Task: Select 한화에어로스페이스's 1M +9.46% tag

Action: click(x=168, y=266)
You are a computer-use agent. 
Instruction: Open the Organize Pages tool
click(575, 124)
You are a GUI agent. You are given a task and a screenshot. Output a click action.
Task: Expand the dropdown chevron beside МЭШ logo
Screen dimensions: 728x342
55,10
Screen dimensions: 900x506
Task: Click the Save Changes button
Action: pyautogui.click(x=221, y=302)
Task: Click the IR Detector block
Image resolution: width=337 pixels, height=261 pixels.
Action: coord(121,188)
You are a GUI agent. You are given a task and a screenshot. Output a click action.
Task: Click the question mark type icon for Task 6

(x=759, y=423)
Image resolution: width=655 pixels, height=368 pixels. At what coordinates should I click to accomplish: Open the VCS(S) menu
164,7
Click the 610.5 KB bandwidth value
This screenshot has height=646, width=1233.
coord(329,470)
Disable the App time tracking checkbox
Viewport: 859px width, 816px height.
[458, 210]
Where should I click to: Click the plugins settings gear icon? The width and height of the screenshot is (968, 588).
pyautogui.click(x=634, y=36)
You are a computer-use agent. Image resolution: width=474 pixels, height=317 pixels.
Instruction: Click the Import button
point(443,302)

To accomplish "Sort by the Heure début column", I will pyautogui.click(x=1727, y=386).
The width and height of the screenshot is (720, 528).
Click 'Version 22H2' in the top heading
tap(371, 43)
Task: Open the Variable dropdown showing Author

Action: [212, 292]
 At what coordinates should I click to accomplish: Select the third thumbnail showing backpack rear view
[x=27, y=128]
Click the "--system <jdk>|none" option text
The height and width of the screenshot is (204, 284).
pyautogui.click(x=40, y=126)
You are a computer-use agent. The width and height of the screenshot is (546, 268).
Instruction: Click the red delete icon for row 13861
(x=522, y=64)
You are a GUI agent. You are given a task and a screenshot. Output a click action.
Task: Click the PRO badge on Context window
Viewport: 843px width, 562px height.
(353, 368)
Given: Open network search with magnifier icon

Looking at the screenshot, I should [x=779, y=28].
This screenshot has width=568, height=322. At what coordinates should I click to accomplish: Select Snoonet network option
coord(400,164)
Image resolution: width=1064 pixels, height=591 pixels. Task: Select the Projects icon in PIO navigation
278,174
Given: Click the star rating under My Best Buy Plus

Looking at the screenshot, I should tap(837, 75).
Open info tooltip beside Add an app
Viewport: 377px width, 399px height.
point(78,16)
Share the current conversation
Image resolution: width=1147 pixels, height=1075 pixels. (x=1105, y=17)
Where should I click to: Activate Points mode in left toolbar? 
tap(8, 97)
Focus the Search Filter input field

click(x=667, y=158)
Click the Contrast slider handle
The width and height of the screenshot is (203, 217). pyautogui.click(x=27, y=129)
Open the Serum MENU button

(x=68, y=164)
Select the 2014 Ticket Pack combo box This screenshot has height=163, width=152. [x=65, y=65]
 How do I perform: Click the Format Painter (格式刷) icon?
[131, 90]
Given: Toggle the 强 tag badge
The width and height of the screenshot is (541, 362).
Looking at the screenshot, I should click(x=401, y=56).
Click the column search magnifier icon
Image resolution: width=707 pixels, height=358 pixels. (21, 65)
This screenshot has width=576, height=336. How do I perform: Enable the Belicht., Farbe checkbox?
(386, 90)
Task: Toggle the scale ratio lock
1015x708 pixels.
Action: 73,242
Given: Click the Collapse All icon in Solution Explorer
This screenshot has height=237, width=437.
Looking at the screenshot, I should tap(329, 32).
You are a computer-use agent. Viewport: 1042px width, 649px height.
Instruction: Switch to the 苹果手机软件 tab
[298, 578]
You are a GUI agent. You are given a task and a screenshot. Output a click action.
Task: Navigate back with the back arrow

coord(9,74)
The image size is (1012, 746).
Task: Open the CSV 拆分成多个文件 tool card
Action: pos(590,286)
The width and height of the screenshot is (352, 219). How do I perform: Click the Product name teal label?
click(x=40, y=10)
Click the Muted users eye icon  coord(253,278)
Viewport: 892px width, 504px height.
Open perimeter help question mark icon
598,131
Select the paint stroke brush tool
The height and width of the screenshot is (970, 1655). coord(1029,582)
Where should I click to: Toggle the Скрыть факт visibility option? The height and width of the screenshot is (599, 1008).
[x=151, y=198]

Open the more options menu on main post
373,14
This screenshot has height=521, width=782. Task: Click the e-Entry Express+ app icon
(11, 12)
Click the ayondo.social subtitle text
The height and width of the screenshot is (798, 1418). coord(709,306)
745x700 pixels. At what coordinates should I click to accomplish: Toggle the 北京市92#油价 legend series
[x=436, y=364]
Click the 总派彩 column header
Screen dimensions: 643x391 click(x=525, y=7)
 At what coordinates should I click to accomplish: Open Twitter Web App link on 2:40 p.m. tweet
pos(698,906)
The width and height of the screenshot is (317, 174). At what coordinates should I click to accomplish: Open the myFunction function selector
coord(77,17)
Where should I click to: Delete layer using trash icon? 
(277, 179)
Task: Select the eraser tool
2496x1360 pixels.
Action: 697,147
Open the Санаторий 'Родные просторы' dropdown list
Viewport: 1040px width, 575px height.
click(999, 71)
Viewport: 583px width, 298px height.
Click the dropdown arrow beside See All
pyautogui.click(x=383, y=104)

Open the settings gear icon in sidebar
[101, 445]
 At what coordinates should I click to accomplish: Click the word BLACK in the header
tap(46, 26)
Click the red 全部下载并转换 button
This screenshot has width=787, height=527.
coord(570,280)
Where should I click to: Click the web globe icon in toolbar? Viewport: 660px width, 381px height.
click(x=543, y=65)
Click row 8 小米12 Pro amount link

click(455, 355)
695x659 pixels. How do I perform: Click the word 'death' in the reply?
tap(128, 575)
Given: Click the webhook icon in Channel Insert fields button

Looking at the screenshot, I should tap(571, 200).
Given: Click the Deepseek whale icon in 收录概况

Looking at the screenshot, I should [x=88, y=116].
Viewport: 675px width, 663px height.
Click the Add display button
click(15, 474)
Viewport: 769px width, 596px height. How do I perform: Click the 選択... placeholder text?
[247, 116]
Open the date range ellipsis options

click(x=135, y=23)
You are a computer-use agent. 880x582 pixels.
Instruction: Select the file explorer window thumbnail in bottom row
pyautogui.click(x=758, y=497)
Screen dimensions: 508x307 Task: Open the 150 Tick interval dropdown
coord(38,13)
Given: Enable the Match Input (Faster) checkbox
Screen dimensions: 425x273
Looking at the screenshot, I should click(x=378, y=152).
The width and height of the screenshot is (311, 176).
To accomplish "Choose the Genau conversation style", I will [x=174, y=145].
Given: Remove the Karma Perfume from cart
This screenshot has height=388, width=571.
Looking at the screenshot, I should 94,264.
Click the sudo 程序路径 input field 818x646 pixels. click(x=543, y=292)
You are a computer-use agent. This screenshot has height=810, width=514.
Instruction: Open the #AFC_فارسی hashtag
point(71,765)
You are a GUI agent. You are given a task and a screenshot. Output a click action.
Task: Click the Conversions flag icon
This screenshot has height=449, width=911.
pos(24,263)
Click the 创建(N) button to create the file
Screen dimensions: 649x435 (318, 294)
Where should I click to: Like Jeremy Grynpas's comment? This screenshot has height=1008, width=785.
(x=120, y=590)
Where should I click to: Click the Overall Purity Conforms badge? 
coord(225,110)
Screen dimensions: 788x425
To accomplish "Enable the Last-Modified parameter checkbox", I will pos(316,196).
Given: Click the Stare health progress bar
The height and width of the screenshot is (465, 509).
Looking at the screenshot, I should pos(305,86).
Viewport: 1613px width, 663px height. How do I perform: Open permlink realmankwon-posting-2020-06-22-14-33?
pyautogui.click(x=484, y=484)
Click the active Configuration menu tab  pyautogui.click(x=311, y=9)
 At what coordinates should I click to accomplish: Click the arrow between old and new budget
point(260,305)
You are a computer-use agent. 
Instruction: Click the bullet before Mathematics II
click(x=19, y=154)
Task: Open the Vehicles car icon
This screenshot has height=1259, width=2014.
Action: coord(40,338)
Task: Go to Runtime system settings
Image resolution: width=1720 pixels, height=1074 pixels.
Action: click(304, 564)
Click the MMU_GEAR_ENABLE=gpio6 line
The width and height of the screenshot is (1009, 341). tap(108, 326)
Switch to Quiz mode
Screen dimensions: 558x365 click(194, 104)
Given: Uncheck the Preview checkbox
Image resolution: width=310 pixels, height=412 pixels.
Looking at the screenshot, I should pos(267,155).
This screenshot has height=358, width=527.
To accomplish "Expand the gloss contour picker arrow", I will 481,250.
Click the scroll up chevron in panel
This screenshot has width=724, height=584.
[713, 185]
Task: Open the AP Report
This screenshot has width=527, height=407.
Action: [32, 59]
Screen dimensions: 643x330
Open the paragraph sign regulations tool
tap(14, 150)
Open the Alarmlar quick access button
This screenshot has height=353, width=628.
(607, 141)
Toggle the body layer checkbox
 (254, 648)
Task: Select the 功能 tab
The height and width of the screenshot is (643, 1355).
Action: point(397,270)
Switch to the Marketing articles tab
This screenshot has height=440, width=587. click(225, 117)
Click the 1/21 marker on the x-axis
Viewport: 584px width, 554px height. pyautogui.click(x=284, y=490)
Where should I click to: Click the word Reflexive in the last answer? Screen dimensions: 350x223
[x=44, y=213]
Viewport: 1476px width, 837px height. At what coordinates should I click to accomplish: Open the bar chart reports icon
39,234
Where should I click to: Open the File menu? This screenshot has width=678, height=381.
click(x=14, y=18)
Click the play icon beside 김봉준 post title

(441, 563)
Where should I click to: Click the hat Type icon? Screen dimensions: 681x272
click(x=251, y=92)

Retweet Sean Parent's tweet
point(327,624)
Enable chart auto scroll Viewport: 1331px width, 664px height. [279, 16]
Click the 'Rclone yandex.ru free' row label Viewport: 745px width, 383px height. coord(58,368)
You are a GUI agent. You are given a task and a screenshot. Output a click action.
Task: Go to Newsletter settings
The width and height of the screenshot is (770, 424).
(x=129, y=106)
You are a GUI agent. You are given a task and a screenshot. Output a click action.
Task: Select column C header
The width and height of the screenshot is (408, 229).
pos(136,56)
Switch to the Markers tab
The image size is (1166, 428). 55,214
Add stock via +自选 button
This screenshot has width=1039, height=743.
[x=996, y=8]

========================

» Task statement
Quote verbatim the portion of the records above that opens with the line containing "Disable the App time tracking checkbox" and closes with the line containing "Looking at the screenshot, I should [x=779, y=28].", including both of those lines.

» Exercise response
Disable the App time tracking checkbox
Viewport: 859px width, 816px height.
[458, 210]
Where should I click to: Click the plugins settings gear icon? The width and height of the screenshot is (968, 588).
pyautogui.click(x=634, y=36)
You are a computer-use agent. Image resolution: width=474 pixels, height=317 pixels.
Instruction: Click the Import button
point(443,302)

To accomplish "Sort by the Heure début column", I will pyautogui.click(x=1727, y=386).
The width and height of the screenshot is (720, 528).
Click 'Version 22H2' in the top heading
tap(371, 43)
Task: Open the Variable dropdown showing Author

Action: [212, 292]
 At what coordinates should I click to accomplish: Select the third thumbnail showing backpack rear view
[x=27, y=128]
Click the "--system <jdk>|none" option text
The height and width of the screenshot is (204, 284).
pyautogui.click(x=40, y=126)
You are a computer-use agent. The width and height of the screenshot is (546, 268).
Instruction: Click the red delete icon for row 13861
(x=522, y=64)
You are a GUI agent. You are given a task and a screenshot. Output a click action.
Task: Click the PRO badge on Context window
Viewport: 843px width, 562px height.
(353, 368)
Given: Open network search with magnifier icon

Looking at the screenshot, I should [x=779, y=28].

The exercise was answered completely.